→ Data listing:
|---|

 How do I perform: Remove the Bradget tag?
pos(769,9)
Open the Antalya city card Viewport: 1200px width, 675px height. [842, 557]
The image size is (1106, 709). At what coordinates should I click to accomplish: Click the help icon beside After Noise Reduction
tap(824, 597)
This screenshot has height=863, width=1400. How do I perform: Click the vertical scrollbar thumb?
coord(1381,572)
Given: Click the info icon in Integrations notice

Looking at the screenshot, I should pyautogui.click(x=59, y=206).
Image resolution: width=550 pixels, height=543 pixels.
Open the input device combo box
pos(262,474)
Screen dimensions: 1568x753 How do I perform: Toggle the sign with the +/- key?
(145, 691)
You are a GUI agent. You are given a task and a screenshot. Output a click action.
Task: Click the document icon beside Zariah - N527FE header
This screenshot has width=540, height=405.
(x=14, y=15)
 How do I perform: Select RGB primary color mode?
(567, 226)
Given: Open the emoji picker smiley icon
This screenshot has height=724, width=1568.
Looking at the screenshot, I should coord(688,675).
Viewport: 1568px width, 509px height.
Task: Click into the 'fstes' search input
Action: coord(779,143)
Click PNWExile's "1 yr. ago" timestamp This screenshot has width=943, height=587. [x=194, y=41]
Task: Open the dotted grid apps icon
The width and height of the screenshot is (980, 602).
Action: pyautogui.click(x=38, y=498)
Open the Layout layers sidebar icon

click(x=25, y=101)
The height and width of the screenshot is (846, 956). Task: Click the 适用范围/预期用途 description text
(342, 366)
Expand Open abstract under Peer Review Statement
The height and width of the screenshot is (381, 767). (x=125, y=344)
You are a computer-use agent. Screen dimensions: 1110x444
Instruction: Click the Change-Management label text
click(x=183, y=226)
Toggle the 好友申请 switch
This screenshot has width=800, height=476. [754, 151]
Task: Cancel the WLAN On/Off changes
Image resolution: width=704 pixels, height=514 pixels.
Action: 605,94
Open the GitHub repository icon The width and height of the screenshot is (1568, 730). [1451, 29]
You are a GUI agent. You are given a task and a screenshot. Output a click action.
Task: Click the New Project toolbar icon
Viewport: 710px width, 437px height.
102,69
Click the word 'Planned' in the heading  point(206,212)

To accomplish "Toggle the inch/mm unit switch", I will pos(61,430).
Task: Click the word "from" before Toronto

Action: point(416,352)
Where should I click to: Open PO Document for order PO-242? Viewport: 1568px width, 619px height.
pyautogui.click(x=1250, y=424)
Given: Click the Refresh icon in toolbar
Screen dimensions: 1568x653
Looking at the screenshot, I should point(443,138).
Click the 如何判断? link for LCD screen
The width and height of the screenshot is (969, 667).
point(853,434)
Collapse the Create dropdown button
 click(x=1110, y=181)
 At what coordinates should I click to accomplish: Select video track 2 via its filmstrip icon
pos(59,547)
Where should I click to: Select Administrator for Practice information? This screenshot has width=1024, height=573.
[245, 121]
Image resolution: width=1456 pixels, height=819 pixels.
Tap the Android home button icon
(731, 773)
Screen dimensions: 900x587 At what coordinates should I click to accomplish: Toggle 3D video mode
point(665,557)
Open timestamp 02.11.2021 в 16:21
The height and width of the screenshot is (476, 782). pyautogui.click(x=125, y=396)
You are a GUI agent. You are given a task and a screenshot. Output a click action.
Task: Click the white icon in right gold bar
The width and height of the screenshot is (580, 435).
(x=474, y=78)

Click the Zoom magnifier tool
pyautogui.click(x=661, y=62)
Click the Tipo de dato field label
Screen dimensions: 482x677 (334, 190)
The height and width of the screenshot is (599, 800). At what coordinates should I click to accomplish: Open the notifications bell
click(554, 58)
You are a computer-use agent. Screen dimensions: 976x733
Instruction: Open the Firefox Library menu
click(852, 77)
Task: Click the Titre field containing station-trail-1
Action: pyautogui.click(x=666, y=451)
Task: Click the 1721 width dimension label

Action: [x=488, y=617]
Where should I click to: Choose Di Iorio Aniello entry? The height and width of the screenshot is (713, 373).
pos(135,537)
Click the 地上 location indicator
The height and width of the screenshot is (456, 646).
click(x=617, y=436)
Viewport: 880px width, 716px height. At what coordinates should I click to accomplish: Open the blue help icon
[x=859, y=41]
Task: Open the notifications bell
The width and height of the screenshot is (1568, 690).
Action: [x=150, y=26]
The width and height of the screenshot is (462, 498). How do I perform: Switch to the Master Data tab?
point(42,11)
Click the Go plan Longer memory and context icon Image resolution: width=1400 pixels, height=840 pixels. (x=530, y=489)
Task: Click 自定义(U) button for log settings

|---|

→ Exercise:
Start with the line above that contains "The width and height of the screenshot is (980, 602)." and end with the line that contains "Given: Click the Refresh icon in toolbar". Write out those lines exactly, and only those.

→ Reply to the exercise:
The width and height of the screenshot is (980, 602).
Action: pyautogui.click(x=38, y=498)
Open the Layout layers sidebar icon

click(x=25, y=101)
The height and width of the screenshot is (846, 956). Task: Click the 适用范围/预期用途 description text
(342, 366)
Expand Open abstract under Peer Review Statement
The height and width of the screenshot is (381, 767). (x=125, y=344)
You are a computer-use agent. Screen dimensions: 1110x444
Instruction: Click the Change-Management label text
click(x=183, y=226)
Toggle the 好友申请 switch
This screenshot has width=800, height=476. [754, 151]
Task: Cancel the WLAN On/Off changes
Image resolution: width=704 pixels, height=514 pixels.
Action: 605,94
Open the GitHub repository icon The width and height of the screenshot is (1568, 730). [1451, 29]
You are a GUI agent. You are given a task and a screenshot. Output a click action.
Task: Click the New Project toolbar icon
Viewport: 710px width, 437px height.
102,69
Click the word 'Planned' in the heading  point(206,212)

To accomplish "Toggle the inch/mm unit switch", I will pos(61,430).
Task: Click the word "from" before Toronto

Action: point(416,352)
Where should I click to: Open PO Document for order PO-242? Viewport: 1568px width, 619px height.
pyautogui.click(x=1250, y=424)
Given: Click the Refresh icon in toolbar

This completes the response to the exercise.